Sadly, general healthcare for people with serious psychiatric illnesses and addiction disorders being served in community based behavioral health organizations has had far less attention, and no additional funding support. And funding is needed to right this wrong. Funding will enable organizations to pay skilled staff, to allocate adequate space and to buy basic equipment. Screening and evaluation for behavioral health disorders is appropriate in primary care settings, and screening and evaluation for general health problems should be available to individuals in behavioral health settings.
What is the National Council doing to help?
- The National Council is aggressively pursuing a legislative agenda to create a new federal grant program to co-locate primary care services within behavioral healthcare organizations.
- The National Council is conducting a Behavioral Health/Primary Care Coordination survey to fully catalogue member efforts and assess opportunities and barriers to collaboration. The survey is available at www.nccbh.org. Please respond by December 15, the data you provide is vital to our legislative efforts.
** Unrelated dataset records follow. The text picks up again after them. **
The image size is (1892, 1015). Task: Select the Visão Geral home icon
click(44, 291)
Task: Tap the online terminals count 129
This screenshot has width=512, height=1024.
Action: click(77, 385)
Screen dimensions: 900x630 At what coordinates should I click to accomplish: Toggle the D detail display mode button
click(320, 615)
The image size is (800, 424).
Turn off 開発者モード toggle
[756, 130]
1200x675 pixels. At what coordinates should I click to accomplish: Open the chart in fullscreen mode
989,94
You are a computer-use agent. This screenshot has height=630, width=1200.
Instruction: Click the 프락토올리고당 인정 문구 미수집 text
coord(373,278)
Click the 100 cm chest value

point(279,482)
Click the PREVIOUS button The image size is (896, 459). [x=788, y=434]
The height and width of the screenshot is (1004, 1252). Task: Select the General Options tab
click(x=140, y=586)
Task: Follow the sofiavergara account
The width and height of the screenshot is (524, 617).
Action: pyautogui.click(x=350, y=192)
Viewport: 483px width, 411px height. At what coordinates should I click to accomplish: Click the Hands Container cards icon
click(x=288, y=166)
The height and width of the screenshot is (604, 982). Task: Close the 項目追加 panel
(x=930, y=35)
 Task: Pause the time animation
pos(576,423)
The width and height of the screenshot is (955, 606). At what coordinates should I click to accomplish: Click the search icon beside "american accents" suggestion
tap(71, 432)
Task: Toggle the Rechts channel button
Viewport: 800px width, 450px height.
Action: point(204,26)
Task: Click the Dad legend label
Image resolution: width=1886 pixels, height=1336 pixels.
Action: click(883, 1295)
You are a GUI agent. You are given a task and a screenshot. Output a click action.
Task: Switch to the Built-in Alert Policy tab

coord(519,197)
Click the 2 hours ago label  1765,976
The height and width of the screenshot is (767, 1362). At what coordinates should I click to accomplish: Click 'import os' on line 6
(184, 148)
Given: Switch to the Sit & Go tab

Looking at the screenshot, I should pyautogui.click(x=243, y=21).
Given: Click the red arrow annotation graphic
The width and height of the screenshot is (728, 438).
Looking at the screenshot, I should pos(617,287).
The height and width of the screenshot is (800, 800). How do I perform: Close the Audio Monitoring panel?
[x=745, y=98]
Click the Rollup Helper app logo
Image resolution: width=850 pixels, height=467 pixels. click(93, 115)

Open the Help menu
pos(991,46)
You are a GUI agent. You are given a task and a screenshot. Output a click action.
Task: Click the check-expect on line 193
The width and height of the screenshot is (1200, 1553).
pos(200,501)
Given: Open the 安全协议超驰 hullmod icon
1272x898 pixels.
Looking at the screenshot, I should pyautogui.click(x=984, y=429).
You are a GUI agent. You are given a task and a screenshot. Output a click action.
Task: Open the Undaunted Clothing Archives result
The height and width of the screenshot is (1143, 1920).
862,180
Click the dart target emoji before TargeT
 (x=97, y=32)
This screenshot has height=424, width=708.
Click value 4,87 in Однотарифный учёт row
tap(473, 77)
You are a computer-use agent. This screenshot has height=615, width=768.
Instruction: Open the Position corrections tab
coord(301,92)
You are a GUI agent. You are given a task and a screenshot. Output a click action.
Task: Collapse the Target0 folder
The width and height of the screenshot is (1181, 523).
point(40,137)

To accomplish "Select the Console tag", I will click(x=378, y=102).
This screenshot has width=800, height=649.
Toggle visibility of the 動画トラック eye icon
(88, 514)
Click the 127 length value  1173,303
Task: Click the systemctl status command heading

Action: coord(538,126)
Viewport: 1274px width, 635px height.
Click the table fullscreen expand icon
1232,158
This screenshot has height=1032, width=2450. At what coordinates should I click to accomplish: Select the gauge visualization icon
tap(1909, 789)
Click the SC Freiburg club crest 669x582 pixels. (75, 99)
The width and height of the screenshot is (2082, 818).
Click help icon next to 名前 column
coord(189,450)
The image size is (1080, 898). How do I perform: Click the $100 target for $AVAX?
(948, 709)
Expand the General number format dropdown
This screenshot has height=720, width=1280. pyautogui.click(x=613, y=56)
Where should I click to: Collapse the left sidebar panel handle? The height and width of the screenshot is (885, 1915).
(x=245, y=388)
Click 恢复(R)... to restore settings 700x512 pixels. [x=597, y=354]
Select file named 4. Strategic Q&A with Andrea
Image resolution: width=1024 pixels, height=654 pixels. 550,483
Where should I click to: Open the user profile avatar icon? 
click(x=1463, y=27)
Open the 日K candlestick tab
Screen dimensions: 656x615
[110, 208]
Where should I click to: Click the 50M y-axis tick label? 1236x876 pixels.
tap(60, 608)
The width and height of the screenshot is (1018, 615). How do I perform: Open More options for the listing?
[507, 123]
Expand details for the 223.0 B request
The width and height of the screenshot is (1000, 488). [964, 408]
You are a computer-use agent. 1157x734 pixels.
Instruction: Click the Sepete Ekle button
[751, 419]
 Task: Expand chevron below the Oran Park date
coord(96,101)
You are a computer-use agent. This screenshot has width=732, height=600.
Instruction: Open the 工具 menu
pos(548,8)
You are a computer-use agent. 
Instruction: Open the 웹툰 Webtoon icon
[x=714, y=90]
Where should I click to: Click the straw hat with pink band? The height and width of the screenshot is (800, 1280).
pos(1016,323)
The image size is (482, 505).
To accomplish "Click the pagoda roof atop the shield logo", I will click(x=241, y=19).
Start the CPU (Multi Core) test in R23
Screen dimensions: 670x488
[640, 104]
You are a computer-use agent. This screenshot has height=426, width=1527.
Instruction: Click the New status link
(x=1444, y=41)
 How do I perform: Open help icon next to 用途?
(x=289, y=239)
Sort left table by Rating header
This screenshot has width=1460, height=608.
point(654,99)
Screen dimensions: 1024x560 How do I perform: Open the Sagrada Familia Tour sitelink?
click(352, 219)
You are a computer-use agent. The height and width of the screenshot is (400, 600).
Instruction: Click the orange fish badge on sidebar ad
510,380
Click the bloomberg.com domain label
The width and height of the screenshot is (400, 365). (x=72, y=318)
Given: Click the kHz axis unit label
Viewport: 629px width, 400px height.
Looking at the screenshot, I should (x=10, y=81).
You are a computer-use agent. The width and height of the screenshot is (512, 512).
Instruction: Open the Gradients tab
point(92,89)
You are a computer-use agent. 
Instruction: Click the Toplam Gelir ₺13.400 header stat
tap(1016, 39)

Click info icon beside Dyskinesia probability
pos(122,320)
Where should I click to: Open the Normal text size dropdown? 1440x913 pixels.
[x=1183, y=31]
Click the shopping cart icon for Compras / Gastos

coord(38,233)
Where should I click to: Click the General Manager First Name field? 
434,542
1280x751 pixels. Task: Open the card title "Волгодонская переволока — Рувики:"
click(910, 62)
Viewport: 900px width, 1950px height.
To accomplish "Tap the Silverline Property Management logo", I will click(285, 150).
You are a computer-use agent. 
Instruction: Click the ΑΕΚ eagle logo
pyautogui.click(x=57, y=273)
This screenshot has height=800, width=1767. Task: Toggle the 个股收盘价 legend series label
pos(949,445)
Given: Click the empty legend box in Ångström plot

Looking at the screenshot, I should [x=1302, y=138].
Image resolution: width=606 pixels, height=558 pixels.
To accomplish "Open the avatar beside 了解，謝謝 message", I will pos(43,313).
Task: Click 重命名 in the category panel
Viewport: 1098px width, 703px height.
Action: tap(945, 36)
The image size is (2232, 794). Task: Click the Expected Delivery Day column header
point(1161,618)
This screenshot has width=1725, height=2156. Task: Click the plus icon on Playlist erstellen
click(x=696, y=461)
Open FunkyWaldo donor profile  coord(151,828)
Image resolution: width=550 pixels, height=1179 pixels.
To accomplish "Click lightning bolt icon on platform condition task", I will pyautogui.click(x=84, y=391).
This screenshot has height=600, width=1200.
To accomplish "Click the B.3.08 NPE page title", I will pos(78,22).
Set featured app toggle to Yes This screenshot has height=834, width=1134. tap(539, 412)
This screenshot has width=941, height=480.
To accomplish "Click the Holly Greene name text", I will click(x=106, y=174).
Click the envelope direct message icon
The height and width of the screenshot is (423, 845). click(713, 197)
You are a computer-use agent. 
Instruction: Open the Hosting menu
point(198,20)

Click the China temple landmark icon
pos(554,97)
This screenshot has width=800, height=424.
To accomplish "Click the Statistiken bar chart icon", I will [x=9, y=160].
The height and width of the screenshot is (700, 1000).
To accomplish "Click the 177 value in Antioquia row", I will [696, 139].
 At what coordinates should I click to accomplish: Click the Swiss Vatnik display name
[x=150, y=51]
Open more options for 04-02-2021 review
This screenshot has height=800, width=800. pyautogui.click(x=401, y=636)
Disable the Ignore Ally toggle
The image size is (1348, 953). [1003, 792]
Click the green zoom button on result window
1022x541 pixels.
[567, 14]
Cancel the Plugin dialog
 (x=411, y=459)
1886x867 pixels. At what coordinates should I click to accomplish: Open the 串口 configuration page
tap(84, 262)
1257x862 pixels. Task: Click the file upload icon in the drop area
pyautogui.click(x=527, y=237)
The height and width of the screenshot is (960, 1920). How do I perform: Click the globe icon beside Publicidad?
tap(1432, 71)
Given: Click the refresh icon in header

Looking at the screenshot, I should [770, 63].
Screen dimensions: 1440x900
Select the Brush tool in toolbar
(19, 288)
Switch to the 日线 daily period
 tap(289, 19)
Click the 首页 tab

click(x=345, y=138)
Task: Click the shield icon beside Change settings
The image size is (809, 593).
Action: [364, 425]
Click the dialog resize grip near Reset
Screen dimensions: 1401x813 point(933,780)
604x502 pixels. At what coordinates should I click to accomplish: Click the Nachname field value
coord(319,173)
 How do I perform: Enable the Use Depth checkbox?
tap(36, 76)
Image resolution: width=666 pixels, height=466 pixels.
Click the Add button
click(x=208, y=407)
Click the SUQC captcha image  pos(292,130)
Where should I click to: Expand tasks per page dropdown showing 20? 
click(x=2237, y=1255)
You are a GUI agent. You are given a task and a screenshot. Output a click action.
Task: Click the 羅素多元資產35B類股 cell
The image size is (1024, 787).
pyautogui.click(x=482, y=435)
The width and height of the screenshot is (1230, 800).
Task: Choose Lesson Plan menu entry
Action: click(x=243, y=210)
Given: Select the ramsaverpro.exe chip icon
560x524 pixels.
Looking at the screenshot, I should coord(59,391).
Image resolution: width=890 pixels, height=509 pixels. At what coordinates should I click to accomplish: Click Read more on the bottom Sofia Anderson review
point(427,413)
- The National Council is telling your story. Our response to the NASMHPD report on your behalf and the work of our providers received extensive coverage in the latest issue of Mental Health Weekly (see pages 1, 5, and 6). Watch your email and our website for a copy of our press release on this issue to other trade and national media. A recent issue of our own National Council News features provider challenges and success stories in implementing coordinated care models. You can find the issue here.
- A National Council pilot project is underway to increase primary care clinics' ability to screen for mental health disorders and to effectively connect with community mental health organizations.
- A National Council educational initiative currently in design will help mental health and addictions treatment administrators and practitioners understand the prevalence of physical illnesses among the individuals they treat, assess risk factors, provide patient education and lifestyle management, and facilitate collaboration with physical medicine.